— Je serai très bien là, fis-je, sans même regarder autour de moi.

— Vous avez votre lit dans le coin, dit Zarnitsky, en indiquant d’un coup de menton une vague chose étendue.

J’eus encore la force de dire merci et de serrer la main de Josué Coulombier. Le jeune Pêcheur proféra deux ou trois mots sur le Christ, les Élus, que, gagné par le sommeil, j’accueillis d’un sourire stupide et n’entendis même pas.

Puis, comme à travers une brume je sentis que Zarnitsky et lui s’en allaient, que la porte se refermait… je ne pris même pas le temps d’enlever mon chapeau, mes chaussures, ma peau d’ours. Je pliai les jambes, tombai sur mon grabat, à travers lequel, tout de suite, mes genoux prirent contact avec le dur plancher. Je restai étendu comme j’étais tombé, en travers de la paillasse, une joue contre le drap, les bras en croix, — et glissai dans un néant… dans un néant délicieux, cent fois plus profond que la mort.
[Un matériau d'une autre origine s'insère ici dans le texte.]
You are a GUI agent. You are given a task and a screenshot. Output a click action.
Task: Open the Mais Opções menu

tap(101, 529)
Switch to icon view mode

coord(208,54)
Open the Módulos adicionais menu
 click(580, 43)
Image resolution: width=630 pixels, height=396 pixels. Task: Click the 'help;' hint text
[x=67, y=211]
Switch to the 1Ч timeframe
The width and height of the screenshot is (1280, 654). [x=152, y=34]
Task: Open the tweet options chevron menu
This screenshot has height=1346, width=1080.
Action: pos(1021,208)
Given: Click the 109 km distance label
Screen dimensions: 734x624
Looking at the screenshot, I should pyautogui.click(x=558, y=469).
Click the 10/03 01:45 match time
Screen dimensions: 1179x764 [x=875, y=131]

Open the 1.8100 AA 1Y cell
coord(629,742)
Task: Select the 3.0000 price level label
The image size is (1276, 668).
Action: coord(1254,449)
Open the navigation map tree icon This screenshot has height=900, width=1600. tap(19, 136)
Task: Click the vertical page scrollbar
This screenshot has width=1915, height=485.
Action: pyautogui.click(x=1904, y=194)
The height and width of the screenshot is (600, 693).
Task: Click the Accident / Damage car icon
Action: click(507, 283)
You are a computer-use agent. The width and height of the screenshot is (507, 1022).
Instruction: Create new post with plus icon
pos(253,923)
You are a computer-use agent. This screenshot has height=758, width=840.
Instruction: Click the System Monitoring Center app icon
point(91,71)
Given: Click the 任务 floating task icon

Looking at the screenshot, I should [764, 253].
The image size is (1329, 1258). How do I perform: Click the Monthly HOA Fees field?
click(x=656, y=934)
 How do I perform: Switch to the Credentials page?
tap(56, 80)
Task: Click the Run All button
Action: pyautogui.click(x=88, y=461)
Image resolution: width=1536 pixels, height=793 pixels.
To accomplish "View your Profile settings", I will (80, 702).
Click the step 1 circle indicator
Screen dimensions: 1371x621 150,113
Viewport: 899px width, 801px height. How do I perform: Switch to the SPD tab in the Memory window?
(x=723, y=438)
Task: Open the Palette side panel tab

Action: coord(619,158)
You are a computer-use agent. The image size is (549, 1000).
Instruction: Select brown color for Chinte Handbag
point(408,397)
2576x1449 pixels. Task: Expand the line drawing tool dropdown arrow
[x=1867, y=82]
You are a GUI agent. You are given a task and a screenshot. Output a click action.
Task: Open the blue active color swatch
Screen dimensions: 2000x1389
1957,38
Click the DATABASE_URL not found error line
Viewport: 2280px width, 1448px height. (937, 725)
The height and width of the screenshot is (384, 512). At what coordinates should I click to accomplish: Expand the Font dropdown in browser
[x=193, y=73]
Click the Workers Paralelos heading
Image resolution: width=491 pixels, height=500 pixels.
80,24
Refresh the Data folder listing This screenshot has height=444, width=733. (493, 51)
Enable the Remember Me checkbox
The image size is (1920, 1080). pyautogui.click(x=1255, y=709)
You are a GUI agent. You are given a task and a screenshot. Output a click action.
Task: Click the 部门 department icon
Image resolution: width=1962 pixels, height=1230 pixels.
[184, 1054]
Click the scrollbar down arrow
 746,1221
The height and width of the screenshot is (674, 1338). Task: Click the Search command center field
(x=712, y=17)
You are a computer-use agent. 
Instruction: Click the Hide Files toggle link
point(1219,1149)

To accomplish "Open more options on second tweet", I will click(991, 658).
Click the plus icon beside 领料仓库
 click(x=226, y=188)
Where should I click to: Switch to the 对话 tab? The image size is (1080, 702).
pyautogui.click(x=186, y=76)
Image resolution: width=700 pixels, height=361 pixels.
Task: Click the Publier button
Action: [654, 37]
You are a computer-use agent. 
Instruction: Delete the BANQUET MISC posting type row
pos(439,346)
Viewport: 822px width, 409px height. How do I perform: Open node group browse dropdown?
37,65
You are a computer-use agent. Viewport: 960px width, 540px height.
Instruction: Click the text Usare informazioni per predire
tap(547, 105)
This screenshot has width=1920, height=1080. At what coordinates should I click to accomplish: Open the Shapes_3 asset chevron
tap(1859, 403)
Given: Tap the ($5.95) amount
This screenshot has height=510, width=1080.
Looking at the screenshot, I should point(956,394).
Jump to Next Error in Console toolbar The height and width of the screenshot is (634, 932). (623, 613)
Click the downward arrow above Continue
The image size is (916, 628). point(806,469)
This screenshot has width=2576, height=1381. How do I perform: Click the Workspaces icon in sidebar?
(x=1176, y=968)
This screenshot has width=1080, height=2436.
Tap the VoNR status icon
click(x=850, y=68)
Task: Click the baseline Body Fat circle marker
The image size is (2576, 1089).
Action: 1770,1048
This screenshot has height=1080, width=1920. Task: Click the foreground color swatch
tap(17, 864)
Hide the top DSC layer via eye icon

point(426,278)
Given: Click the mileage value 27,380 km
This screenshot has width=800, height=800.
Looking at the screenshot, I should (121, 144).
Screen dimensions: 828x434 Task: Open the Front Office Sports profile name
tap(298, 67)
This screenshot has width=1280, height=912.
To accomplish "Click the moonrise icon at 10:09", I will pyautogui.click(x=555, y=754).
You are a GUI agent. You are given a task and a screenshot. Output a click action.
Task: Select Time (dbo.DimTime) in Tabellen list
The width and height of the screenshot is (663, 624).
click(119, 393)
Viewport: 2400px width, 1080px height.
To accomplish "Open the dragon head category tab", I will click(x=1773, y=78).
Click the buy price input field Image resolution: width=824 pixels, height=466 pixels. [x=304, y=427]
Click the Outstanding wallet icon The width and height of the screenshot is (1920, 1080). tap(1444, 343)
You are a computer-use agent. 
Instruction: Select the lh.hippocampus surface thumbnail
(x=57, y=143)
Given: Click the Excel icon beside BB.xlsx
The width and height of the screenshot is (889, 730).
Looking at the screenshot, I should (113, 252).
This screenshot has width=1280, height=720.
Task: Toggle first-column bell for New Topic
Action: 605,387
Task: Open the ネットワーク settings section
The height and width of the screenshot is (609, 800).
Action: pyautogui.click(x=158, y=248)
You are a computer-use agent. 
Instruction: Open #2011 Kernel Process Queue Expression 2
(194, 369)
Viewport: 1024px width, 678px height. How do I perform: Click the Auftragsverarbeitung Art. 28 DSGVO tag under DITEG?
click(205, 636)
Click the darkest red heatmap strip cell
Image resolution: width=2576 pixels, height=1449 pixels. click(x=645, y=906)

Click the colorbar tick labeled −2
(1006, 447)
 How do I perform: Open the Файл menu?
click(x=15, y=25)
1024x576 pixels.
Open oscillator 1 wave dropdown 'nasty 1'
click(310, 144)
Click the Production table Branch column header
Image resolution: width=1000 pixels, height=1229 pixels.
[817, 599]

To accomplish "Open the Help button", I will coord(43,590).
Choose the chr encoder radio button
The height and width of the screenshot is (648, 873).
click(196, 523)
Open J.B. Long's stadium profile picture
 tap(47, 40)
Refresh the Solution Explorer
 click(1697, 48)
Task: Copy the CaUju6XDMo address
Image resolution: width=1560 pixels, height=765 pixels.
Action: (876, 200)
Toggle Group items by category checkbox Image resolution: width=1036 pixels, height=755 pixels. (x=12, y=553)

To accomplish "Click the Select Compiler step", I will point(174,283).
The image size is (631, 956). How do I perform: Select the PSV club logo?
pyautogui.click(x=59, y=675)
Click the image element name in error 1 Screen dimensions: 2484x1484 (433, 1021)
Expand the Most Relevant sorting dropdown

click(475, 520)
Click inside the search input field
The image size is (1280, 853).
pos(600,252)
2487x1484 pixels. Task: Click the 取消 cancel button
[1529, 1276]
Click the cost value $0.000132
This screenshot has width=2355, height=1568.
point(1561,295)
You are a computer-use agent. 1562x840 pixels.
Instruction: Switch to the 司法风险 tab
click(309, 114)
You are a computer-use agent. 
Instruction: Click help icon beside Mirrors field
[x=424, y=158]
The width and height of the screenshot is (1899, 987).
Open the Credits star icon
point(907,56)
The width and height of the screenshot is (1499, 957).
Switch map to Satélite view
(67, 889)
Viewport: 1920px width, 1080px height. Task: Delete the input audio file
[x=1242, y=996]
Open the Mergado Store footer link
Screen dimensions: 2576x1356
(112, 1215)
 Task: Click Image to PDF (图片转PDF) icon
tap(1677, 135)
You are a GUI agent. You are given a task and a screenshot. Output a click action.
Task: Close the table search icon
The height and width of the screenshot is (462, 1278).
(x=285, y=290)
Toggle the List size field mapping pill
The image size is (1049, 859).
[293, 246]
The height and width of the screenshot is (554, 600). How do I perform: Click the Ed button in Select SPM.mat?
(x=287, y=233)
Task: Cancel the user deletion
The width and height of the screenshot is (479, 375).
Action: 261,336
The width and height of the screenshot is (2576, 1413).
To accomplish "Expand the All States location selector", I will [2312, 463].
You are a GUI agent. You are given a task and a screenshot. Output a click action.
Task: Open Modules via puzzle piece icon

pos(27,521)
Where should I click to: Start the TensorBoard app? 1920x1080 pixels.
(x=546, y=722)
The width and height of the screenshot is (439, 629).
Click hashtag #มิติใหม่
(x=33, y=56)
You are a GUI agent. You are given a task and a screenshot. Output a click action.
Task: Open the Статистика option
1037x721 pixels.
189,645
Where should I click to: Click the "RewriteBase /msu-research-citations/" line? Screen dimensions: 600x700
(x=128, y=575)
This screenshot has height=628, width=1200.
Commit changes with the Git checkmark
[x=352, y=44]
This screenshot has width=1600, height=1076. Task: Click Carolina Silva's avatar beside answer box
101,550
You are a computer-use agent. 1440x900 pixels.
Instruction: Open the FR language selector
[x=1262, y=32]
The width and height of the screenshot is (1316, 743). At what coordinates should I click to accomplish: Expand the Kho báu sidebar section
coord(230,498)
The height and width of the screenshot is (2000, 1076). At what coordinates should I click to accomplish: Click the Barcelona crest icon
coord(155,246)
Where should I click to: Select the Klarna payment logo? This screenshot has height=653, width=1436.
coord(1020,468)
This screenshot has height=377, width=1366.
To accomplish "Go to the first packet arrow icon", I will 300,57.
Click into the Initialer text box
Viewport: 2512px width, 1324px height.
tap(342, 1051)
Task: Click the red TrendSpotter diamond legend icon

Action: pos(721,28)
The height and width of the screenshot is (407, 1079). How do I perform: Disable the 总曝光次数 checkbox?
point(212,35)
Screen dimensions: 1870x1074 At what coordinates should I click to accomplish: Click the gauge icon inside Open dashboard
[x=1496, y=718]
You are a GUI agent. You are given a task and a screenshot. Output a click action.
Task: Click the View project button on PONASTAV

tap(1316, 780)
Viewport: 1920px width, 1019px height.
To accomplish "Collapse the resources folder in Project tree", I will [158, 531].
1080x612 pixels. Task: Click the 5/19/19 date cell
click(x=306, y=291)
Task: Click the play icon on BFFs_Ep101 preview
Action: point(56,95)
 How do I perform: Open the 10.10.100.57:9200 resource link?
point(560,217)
De ma vie je n’avais connu une pareille chute. De ma vie je n’avais été arraché à ce point, par des mains à la fois aussi douces et aussi péremptoires, à ce monde de souci et de lutte.

XII

Dans le courant de la nuit, je fis un rêve, — un rêve d’une intensité de vie si grande et qui me procura une telle impression de bien-être et de bonheur que, malgré ma fatigue, il me réveilla.

Je rêvais que j’étais assis avec Marion dans un de ces petits lavoirs flottants comme il y en a dans les villages du Sud où passe une rivière : une sorte de barque carrée, amarrée à la rive, avec, par-dessus, un toit de chaume ou de branchages. Marion et moi, nous étions assis dans l’ombre douce de cette petite arche et nous regardions, sans mot dire, couler l’eau lente et dorée de la rivière. Et il faisait un été admirable, un été plein de soleil, avec de beaux oiseaux bleus qui passaient comme des flèches au ras de l’eau, de gros insectes ivres aux ailes couleur de nacre, — un été plein de fleurs, de verdure, de senteurs.

Devant nous, sur l’autre rive, une colline s’élevait avec des arbres de tous les tons, des chênes d’un vert sombre, presque noir, des amalias d’un vert léger et cendré, presque gris, de grands peupliers dont les branches, déjà, se teintaient de cuivre…

A un moment je dis : « Marion ! » Elle tourna vers moi ses yeux étonnés, à la fois souriants et tristes, qu’ombrageaient ses grands cils. Il y avait dans son visage quelque chose d’enfantin, de douloureux, — et de si divinement virginal !… Quelle aube de vie ! Quelle pureté d’âme ! Je répétai dans une sorte de demi-cri de bonheur ineffable et d’angoisse : « Marion !… » et je me réveillai.